EPA administrator Lee Zeldin announced that his agency is moving to repeal the Biden administration’s signature emissions rules for power plants, an Obama-era rule on emissions and the 2024 Mercury and Air Toxics Standards (MATS) rule, all of which strictly regulated power plants. The announcement is part of a broader deregulatory agenda from the Trump administration that aims to terminate stringent Biden-era rules that burdened the industry and would lead to exorbitant electricity costs and a weaker grid if fully implemented, energy policy experts told the Daily Caller News Foundation previously.
“Both Obama and Biden erected every barrier, proposed every regulation — even some unlawful ones — to do whatever they could think of to thwart American energy,” EPA Administrator Lee Zeldin said Wednesday. “The good news is, those days are over … This action is only a proposal. If finalized, no power plant will be allowed to emit more than they do today or as much as they did a few years ago.”
EPA is proposing to repeal the unconstitutional 2015 Obama “Clean Power Plan”, Biden’s “Clean Power Plan 2.0”, and the 2024 Mercury and Air Toxics Standards (reverting to the effective 2012 standards).
These rules imposed massive costs on power plants, raised the cost of…
— Lee Zeldin (@epaleezeldin) June 11, 2025
“Affordable, reliable electricity is key to the American dream and a natural byproduct of national energy dominance,” Zeldin said. “According to many, the primary purpose of these Biden-Harris administration regulations was to destroy industries that didn’t align with their narrow-minded climate change zealotry. Together, these rules have been criticized as being designed to regulate coal, oil and gas out of existence.”
Officially titled the “Greenhouse Gas Standards and Guidelines for Fossil Fuel-Fired Power Plants” and referred to by critics as the Clean Power Plan 2.0, the Biden administration finalized the power plant rules in April 2024 and aimed to effectively force all coal-fired plants and new natural gas plants to reduce their carbon emissions by 90% via carbon capture and sequestration technology within approximately 15 years in order to continue operating.

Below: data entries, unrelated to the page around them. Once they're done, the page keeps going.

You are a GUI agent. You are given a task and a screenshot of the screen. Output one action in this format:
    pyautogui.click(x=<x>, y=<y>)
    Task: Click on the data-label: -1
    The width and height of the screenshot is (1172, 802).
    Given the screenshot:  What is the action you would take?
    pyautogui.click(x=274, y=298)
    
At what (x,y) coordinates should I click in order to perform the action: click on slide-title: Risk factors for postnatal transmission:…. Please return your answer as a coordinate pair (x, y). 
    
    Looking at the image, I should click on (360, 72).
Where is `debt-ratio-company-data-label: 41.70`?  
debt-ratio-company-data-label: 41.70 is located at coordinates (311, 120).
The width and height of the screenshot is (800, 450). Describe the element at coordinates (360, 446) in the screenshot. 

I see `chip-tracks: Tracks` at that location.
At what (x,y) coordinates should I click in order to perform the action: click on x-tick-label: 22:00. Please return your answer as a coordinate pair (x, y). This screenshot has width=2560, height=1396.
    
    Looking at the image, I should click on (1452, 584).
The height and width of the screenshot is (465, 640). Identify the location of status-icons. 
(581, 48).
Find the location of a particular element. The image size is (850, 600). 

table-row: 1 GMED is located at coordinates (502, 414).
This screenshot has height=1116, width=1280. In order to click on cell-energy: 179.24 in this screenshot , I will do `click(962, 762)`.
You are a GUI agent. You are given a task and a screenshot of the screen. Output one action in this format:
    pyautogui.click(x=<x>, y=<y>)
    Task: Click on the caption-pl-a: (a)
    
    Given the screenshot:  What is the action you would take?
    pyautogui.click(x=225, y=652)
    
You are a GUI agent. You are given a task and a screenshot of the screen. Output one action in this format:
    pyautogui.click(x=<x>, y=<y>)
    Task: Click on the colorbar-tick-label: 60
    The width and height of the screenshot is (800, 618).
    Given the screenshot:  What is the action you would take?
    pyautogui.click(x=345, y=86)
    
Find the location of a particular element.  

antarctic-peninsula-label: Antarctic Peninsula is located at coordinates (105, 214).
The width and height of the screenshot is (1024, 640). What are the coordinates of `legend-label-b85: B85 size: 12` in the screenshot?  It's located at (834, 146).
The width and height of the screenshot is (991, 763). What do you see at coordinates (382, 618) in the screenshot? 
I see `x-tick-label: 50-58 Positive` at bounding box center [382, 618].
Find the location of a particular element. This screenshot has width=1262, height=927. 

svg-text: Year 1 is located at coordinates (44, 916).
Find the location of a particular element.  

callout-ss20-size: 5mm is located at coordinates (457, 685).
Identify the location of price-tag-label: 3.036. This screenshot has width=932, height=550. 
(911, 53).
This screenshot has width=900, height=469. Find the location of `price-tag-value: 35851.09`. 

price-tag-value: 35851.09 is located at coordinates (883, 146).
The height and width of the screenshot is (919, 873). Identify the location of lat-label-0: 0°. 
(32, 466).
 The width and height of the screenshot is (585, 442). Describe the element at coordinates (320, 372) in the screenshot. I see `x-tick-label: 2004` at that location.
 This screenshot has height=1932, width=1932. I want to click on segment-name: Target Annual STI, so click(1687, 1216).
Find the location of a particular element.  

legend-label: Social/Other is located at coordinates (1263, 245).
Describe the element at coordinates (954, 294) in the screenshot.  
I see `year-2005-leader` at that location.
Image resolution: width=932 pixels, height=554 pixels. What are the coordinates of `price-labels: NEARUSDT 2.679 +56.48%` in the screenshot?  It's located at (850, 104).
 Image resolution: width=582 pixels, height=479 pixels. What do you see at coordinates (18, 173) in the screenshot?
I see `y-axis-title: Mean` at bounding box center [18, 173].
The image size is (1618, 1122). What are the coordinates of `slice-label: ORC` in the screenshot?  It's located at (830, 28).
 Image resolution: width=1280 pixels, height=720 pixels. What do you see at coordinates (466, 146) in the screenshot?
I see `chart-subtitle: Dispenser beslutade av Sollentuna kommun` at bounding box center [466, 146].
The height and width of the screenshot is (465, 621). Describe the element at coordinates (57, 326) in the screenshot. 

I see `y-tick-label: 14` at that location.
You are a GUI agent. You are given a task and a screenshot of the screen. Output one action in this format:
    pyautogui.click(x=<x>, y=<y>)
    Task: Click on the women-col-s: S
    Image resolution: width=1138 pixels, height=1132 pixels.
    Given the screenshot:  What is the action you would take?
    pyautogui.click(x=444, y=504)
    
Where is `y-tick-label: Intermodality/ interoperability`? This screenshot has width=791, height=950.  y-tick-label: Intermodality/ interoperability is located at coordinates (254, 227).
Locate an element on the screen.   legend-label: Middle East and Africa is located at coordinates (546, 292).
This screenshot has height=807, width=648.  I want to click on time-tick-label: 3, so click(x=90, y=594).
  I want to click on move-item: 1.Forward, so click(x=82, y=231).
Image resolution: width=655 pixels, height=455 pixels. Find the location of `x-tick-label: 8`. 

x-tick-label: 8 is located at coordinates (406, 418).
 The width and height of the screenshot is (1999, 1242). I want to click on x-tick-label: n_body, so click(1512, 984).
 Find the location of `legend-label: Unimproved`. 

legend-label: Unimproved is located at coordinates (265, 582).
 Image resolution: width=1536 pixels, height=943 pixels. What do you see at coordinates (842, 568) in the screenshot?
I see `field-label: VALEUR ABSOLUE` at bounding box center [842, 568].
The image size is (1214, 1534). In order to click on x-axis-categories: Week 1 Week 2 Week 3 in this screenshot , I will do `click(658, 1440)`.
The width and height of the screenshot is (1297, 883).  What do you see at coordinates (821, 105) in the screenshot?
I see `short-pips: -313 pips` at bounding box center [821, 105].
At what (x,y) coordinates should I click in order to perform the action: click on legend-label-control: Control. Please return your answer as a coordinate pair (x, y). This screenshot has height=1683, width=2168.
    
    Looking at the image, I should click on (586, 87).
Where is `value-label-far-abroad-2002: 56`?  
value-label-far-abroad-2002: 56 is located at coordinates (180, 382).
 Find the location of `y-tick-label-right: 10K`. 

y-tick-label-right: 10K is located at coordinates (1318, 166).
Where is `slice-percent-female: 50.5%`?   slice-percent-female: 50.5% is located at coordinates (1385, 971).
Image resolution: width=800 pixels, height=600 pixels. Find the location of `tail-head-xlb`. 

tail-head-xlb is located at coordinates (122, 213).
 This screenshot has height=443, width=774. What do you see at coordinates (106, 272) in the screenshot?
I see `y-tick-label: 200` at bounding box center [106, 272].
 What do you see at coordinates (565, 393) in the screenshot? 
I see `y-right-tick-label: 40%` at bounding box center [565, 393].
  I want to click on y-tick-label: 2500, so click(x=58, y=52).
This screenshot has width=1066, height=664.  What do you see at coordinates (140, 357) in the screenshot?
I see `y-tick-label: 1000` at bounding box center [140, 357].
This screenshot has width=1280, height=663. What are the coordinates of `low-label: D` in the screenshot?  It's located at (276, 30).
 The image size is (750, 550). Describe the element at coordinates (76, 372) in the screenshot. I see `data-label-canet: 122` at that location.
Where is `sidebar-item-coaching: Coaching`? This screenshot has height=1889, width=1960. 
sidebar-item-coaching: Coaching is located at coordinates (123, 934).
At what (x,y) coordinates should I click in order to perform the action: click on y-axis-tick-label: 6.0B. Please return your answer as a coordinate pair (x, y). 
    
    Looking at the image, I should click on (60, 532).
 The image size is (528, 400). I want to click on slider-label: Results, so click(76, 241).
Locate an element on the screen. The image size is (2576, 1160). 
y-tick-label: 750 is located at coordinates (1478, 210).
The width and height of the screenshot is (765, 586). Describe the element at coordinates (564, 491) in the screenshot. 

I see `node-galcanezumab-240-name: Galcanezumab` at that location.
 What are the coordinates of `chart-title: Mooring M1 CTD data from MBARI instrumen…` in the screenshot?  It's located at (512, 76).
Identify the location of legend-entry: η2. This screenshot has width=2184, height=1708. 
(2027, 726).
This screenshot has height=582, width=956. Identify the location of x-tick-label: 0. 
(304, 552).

Critics have described the EPA’s proposal as an impractical backdoor attempt to achieve outcomes similar to those of the Obama administration’s “Clean Power Plan,” which the Supreme Court struck down in 2022. In West Virginia v. EPA, the Supreme Court ruled that the EPA overstepped its authority as an administrative agency in attempting to implement the plan.
“The Clean Power Plan 2.0 amounts to a form of federal commandeering,” Diana Furchtgott-Roth, director of the Heritage Foundation’s Center for Energy, Climate, and Environment, said in a statement. “States are faced with a loss of a significant portion of their electricity generation capacity, and their manufacturing base, by restructuring their energy systems to align with the EPA’s vision. This is not cooperative federalism; it is coercion.”
Additionally, EPA suggested a repeal of the 2015 emissions rule for new fossil fuel-fired power plants, issued under former President Barack Obama’s administration.
If these restrictive requirements are repealed, the proposed changes would reduce regulatory costs for the power sector by $19 billion over 20 years starting in 2026, equivalent to roughly $1.2 billion annually, according to EPA estimates.
The 2024 MATS rule aimed to enforce mercury and other emissions reductions standards on some coal-fired power plants, and Zeldin noted in Wednesday remarks that his agency intends to reform those rules rather than do away with them altogether. Though the Biden administration asserted that these regulations were critical steps to combat climate change and would not compromise grid reliability, energy sector experts explained to the DCNF that the rules could lead to significant reliability challenges and economic damages if fully enacted as intended.
The initial 2012 MATS rule has been effective in safeguarding public health and the environment, though the Biden-era rule has disturbed the coal industry across at least 12 states, the EPA press release states. If passed, the proposed repeal of the 2024 MATS rule would reduce regulatory costs, saving $120 million a year or $1.2 billion over a decade, the EPA estimates.